┌──
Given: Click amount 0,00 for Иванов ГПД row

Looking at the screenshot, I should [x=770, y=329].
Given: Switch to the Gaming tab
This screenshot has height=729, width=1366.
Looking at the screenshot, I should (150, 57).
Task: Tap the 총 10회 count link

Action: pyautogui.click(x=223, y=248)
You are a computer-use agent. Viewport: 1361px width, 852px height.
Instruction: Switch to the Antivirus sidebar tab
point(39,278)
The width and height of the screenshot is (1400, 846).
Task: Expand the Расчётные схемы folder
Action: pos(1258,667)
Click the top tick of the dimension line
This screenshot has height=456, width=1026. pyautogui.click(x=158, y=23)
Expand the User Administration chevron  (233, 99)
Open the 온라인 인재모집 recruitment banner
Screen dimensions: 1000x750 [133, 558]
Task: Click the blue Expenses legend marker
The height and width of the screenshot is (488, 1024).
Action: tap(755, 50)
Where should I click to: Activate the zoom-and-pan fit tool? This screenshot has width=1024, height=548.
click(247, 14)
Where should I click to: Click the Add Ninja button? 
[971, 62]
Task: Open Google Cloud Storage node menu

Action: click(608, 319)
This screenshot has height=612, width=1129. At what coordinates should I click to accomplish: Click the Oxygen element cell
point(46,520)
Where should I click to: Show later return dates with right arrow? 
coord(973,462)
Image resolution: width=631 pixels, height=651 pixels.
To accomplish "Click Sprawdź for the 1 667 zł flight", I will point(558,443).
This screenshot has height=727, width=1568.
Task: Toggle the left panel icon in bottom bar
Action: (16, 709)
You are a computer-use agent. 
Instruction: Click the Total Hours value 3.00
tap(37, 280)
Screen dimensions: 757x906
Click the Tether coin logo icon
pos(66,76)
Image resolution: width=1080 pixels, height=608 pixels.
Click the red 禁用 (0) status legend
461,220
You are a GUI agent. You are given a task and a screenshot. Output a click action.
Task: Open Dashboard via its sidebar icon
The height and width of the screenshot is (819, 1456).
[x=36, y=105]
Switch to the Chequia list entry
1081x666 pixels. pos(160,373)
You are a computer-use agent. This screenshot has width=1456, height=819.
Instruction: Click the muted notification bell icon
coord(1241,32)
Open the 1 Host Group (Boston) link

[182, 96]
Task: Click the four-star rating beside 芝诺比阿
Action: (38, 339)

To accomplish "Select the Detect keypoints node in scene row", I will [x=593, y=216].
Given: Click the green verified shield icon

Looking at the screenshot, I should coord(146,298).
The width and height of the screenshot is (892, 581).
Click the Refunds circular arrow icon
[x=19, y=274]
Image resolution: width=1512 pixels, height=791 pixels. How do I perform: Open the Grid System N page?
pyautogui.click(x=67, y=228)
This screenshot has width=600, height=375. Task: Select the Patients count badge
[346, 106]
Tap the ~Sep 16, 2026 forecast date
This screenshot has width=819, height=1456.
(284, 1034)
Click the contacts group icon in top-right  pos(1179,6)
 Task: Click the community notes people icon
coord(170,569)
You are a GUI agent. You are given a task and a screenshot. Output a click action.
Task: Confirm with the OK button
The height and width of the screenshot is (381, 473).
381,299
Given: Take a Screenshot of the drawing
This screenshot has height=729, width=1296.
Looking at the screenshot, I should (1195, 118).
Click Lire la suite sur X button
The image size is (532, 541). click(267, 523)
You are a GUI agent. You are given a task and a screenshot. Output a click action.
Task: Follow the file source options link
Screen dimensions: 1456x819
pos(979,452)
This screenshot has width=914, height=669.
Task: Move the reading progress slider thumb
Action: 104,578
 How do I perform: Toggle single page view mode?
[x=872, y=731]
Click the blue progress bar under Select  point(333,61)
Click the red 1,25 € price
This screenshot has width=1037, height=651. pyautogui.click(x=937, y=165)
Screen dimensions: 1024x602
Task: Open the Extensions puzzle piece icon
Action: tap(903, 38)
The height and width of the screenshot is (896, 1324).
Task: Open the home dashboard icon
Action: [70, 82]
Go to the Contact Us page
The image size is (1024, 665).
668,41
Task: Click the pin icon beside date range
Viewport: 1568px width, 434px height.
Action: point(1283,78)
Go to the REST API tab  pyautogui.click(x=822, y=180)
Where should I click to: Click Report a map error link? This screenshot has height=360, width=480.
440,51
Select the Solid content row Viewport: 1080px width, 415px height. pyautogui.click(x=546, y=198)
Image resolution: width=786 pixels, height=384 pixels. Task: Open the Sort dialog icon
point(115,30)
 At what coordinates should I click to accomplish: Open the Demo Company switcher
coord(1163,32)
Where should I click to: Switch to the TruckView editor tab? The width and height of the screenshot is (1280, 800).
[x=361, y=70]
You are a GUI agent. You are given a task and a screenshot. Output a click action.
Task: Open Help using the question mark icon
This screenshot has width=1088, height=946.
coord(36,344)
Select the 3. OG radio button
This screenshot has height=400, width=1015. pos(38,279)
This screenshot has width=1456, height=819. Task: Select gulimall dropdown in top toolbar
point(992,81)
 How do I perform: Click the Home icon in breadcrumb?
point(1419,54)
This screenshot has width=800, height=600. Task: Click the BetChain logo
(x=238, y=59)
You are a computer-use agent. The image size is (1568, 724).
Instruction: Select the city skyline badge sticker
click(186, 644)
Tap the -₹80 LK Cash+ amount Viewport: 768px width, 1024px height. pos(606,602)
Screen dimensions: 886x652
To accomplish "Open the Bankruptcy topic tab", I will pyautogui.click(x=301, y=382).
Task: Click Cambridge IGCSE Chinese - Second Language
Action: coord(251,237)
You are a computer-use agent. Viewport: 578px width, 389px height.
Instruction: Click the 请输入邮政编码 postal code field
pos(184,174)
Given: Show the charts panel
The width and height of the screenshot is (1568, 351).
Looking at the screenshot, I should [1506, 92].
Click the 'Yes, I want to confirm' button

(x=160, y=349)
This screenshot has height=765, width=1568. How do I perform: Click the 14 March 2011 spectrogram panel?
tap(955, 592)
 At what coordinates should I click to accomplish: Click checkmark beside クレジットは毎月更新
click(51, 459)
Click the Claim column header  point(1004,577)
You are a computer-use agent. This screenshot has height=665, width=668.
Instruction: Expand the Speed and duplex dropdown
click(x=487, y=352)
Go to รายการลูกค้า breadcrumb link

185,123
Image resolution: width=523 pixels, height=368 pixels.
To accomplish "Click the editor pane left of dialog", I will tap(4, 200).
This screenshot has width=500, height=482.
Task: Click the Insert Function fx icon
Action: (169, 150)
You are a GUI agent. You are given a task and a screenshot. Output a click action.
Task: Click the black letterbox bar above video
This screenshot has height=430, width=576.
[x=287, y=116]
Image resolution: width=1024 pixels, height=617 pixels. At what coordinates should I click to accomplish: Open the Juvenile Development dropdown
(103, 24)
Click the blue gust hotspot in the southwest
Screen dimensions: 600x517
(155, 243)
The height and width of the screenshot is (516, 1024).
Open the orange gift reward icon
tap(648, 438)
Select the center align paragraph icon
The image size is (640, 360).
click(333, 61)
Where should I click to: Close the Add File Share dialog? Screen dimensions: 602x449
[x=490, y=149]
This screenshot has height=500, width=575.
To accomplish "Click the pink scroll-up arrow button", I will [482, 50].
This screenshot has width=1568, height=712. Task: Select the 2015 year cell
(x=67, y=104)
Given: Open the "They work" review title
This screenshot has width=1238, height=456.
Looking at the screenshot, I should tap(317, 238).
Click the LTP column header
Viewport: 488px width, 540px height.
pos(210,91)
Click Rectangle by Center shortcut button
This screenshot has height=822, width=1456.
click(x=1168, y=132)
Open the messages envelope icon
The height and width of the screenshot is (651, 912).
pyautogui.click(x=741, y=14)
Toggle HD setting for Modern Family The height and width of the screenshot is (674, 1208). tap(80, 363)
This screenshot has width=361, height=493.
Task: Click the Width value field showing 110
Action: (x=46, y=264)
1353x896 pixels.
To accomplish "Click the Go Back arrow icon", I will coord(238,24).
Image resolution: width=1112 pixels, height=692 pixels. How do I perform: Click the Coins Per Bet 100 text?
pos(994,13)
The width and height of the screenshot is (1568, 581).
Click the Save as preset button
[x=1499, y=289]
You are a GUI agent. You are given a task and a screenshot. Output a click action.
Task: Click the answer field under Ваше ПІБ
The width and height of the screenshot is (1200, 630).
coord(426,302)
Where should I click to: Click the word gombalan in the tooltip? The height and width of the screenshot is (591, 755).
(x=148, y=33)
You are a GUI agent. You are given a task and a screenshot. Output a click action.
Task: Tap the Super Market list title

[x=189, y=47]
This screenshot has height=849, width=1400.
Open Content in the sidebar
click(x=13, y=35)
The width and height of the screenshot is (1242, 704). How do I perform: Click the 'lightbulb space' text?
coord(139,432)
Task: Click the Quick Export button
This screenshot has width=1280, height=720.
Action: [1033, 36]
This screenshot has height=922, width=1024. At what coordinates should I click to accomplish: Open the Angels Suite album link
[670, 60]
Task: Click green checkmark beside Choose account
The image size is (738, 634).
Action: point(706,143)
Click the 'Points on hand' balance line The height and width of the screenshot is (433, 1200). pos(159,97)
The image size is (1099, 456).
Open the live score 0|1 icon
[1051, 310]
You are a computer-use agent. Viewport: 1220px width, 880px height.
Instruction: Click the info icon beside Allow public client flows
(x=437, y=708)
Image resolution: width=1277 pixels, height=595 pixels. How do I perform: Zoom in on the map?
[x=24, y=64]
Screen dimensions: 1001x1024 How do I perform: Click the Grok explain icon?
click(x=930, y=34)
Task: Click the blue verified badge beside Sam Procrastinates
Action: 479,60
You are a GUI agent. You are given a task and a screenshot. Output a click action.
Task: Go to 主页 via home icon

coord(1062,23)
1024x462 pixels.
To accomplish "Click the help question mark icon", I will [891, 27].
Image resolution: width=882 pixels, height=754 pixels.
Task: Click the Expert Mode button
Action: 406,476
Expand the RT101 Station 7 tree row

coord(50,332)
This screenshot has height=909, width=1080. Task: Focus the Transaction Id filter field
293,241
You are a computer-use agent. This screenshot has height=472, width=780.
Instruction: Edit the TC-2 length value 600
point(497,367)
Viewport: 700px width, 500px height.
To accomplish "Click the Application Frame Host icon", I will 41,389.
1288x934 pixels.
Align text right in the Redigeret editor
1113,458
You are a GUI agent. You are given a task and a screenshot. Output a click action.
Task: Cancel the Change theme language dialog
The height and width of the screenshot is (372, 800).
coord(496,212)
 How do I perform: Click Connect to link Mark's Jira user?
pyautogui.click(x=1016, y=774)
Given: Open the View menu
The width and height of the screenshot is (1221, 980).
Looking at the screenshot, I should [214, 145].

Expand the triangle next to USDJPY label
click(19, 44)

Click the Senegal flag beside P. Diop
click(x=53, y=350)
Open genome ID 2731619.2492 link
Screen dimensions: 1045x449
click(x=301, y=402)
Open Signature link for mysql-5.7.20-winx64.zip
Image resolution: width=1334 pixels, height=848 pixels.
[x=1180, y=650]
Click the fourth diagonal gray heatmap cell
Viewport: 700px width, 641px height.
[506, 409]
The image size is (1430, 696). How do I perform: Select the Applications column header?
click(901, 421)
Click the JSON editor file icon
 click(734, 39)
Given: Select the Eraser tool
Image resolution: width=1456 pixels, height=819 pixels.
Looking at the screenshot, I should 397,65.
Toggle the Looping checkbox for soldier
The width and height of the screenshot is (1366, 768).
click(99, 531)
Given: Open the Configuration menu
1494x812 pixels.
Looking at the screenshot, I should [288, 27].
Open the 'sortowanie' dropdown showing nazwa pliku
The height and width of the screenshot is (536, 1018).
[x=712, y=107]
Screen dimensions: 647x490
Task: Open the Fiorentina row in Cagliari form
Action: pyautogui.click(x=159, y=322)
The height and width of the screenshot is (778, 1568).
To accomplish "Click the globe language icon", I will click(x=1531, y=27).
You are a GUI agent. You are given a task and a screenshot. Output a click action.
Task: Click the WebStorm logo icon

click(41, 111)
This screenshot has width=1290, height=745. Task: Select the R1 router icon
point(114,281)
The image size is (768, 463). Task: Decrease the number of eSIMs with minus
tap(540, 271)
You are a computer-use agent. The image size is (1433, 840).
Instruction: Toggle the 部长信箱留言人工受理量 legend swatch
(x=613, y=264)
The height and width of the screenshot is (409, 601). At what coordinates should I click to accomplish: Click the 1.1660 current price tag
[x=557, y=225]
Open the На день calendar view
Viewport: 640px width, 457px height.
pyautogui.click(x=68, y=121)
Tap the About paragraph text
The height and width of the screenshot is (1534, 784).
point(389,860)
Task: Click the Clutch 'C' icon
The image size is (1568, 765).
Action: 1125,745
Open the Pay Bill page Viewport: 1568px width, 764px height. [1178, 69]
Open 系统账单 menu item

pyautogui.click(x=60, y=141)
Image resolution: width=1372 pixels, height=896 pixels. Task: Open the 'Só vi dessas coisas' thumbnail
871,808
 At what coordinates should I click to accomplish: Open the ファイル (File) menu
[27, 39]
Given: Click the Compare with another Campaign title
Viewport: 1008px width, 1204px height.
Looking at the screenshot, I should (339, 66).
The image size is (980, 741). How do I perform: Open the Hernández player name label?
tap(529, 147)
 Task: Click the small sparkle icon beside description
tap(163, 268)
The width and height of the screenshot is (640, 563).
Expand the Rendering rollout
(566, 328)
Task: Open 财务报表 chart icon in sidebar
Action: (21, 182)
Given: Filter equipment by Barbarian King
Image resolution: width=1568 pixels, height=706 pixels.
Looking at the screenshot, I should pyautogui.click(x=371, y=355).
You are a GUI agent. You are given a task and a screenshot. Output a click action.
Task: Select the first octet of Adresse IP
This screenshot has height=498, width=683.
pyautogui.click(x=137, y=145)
└──
**Exercise prompt**:
What you return must be an exact retyping of the lines above starting at the line with "Viewport: 700px width, 641px height." and ending at the line with "Given: Select the Eraser tool", and nothing besides.

**Result**:
Viewport: 700px width, 641px height.
[506, 409]
The image size is (1430, 696). How do I perform: Select the Applications column header?
click(901, 421)
Click the JSON editor file icon
 click(734, 39)
Given: Select the Eraser tool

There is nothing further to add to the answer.